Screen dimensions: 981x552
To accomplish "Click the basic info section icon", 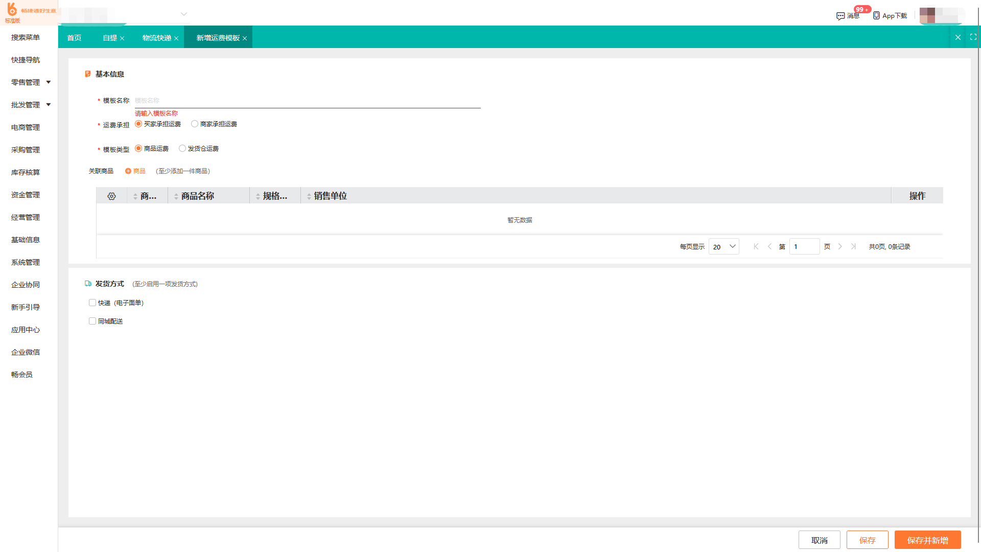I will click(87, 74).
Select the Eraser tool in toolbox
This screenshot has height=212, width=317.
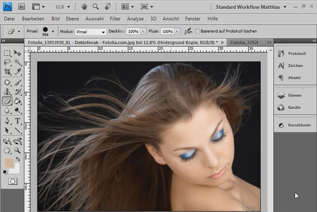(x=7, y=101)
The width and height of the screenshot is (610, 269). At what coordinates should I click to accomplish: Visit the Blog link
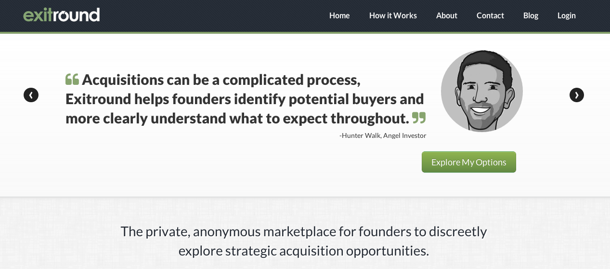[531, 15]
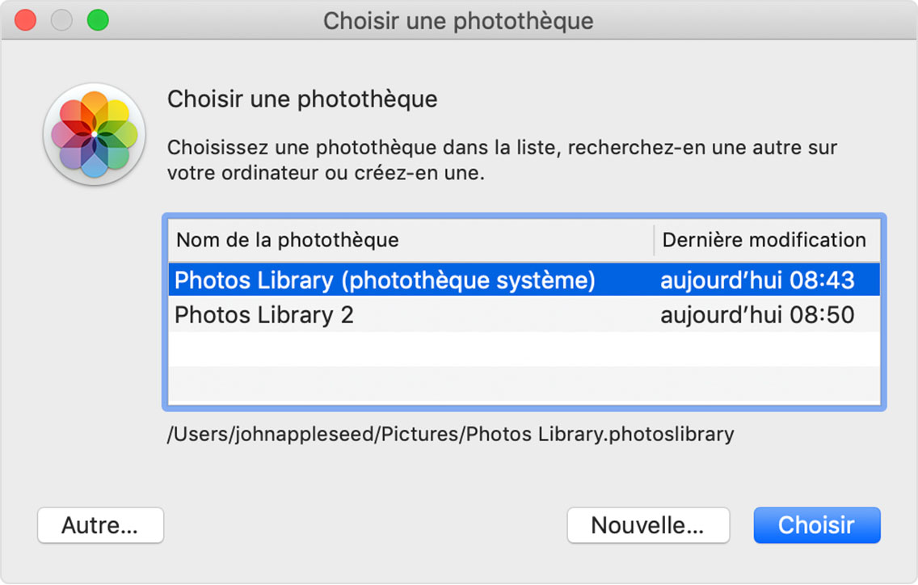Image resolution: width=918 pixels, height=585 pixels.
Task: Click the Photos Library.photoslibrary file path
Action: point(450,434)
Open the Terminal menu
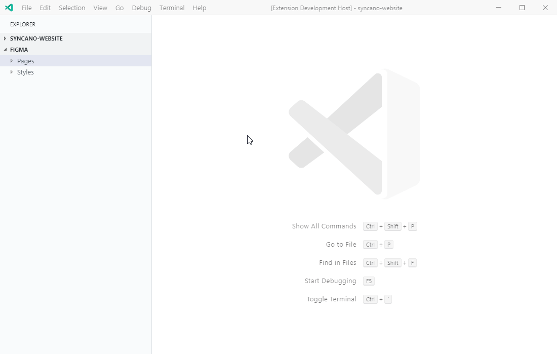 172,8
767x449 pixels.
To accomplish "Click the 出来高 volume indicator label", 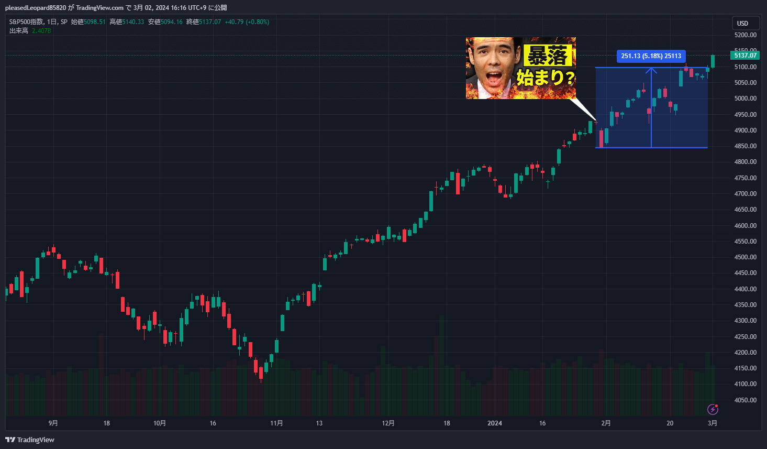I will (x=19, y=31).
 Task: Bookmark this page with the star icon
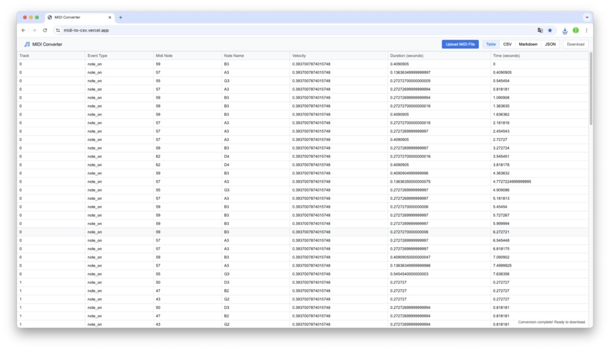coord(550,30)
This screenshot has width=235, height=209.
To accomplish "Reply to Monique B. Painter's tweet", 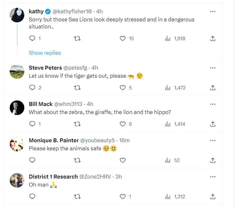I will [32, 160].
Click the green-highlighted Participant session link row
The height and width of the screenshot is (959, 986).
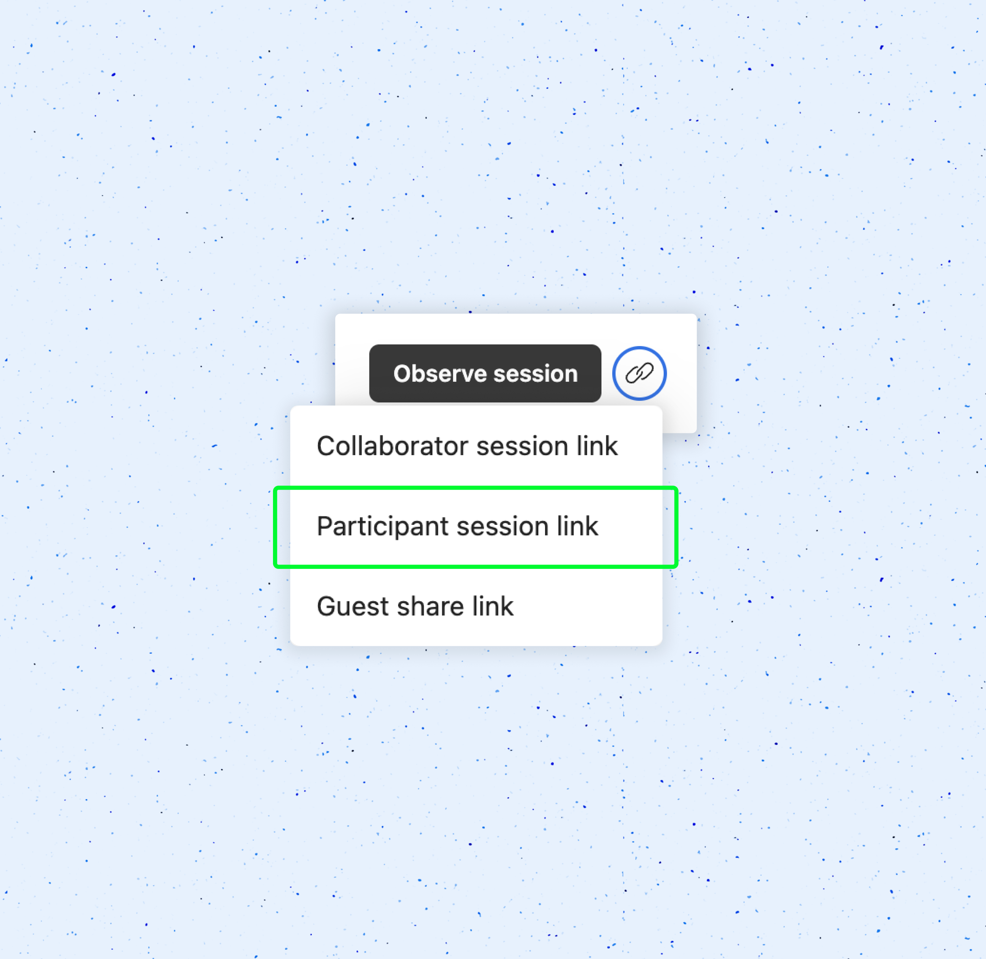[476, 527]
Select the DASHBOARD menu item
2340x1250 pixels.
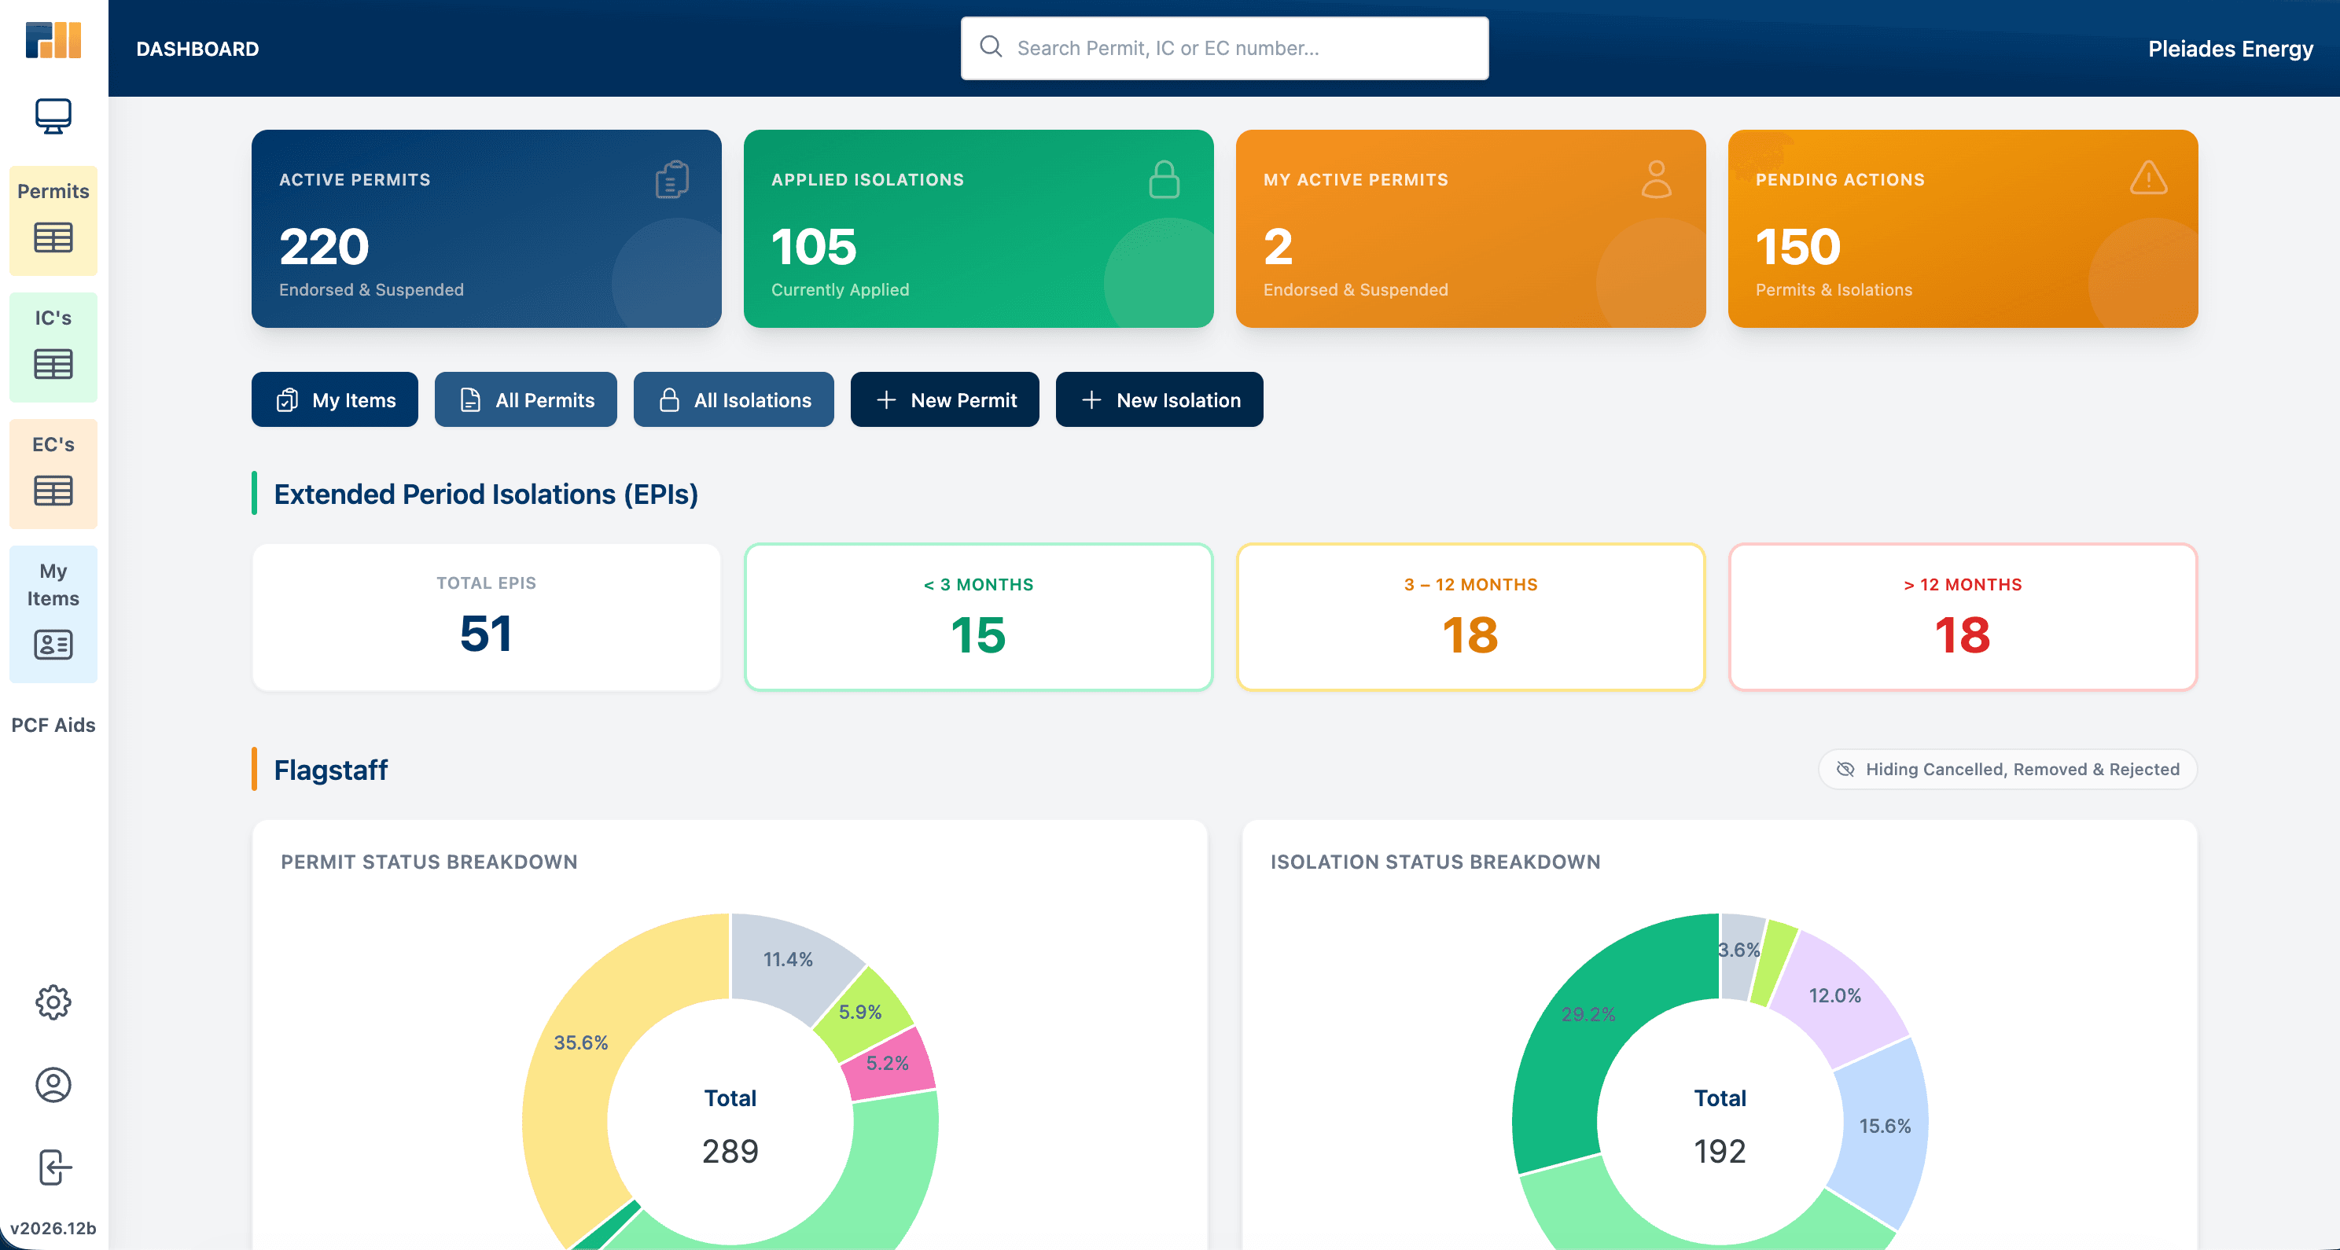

..............................

- WHAT YOU SHOULD DO -
Copy out the records verbatim, starting at the line that contains "Click the green-highlighted" and ending at the end of the records, omitting the pictures.

- RESULT -
Click the green-highlighted Participant session link row
The height and width of the screenshot is (959, 986).
[476, 527]
Select the DASHBOARD menu item
2340x1250 pixels.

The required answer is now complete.